Answer

**step1** Understanding the problem

The problem asks us to find the derivative $$\frac{dy}{dx}$$ given two parametric equations:
$$ x=a\left\{\cos\theta+\log\tan\frac\theta2\right\} $$
$$ y=a\sin\theta $$
This requires the application of differentiation rules, specifically for parametric equations. The general formula for finding $$\frac{dy}{dx}$$ from parametric equations is $$\frac{dy}{dx} = \frac{dy/d\theta}{dx/d\theta}$$.

**step2** Finding the derivative of y with respect to $$\theta$$

First, we need to differentiate the expression for $$y$$ with respect to $$\theta$$.
Given $$ y=a\sin\theta $$.
Differentiating $$y$$ with respect to $$\theta$$:
$$ \frac{dy}{d\theta} = \frac{d}{d\theta}(a\sin\theta) $$
Since 'a' is a constant, we can factor it out of the differentiation:
$$ \frac{dy}{d\theta} = a\frac{d}{d\theta}(\sin\theta) $$
The derivative of $$\sin\theta$$ with respect to $$\theta$$ is $$\cos\theta$$.

* Required work *
Please copy the parametric derivative solution above in full, without changing anything.

Source records:

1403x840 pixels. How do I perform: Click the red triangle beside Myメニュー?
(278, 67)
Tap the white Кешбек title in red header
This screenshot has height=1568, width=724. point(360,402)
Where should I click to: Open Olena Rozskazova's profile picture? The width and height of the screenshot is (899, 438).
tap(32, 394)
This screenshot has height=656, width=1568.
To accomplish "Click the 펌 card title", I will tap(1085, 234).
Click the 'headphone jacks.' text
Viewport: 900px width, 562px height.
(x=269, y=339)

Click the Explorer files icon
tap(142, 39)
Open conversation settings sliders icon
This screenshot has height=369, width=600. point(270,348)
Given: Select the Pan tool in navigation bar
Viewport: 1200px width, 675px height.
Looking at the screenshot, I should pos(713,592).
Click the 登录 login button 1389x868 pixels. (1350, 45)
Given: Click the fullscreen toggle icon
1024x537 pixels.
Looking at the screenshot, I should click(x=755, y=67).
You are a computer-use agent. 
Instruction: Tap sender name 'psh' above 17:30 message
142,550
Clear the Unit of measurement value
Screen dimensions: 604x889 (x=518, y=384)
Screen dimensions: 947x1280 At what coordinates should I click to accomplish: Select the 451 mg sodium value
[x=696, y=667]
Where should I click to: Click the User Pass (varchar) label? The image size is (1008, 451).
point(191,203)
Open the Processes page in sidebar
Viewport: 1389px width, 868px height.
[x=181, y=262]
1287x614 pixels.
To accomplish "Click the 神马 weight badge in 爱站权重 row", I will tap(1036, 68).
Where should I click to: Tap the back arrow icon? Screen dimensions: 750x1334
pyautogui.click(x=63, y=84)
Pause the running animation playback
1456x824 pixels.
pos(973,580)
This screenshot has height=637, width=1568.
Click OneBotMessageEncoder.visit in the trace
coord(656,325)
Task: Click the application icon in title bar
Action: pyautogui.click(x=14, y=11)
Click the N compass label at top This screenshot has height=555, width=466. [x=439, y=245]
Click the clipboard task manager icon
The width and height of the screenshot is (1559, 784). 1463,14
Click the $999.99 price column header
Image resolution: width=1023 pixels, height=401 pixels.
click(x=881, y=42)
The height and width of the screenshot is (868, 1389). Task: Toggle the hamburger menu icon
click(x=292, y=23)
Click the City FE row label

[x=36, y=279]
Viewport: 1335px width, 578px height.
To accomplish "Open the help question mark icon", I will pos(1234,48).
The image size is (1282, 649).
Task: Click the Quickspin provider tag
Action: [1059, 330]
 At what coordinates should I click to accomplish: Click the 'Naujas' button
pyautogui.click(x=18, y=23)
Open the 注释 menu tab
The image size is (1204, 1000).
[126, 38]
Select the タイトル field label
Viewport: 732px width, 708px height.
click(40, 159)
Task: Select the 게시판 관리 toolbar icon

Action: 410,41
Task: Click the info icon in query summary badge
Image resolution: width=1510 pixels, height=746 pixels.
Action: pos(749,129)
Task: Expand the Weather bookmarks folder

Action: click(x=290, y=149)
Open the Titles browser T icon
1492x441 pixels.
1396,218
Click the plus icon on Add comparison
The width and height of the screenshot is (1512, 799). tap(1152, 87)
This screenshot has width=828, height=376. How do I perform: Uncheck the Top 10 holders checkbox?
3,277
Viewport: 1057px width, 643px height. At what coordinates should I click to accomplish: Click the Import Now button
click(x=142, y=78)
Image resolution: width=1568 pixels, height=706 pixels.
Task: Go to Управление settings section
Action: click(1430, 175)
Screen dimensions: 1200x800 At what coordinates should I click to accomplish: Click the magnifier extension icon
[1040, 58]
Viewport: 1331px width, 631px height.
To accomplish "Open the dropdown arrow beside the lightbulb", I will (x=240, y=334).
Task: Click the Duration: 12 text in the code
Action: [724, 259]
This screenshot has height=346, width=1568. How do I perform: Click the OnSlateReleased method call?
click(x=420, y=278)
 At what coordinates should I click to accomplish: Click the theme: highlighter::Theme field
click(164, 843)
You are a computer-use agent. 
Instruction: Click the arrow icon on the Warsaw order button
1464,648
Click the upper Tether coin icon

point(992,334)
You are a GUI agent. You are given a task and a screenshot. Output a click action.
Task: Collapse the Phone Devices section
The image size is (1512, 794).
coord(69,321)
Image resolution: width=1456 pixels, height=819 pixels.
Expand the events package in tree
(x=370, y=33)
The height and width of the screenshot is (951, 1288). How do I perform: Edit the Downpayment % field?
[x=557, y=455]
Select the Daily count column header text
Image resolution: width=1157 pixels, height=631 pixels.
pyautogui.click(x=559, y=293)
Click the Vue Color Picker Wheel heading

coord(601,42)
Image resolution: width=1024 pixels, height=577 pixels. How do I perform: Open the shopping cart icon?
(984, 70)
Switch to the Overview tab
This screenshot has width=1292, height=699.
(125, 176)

* Task answer *
Answer

**step1** Understanding the problem

The problem asks us to find the derivative $$\frac{dy}{dx}$$ given two parametric equations:
$$ x=a\left\{\cos\theta+\log\tan\frac\theta2\right\} $$
$$ y=a\sin\theta $$
This requires the application of differentiation rules, specifically for parametric equations. The general formula for finding $$\frac{dy}{dx}$$ from parametric equations is $$\frac{dy}{dx} = \frac{dy/d\theta}{dx/d\theta}$$.

**step2** Finding the derivative of y with respect to $$\theta$$

First, we need to differentiate the expression for $$y$$ with respect to $$\theta$$.
Given $$ y=a\sin\theta $$.
Differentiating $$y$$ with respect to $$\theta$$:
$$ \frac{dy}{d\theta} = \frac{d}{d\theta}(a\sin\theta) $$
Since 'a' is a constant, we can factor it out of the differentiation:
$$ \frac{dy}{d\theta} = a\frac{d}{d\theta}(\sin\theta) $$
The derivative of $$\sin\theta$$ with respect to $$\theta$$ is $$\cos\theta$$.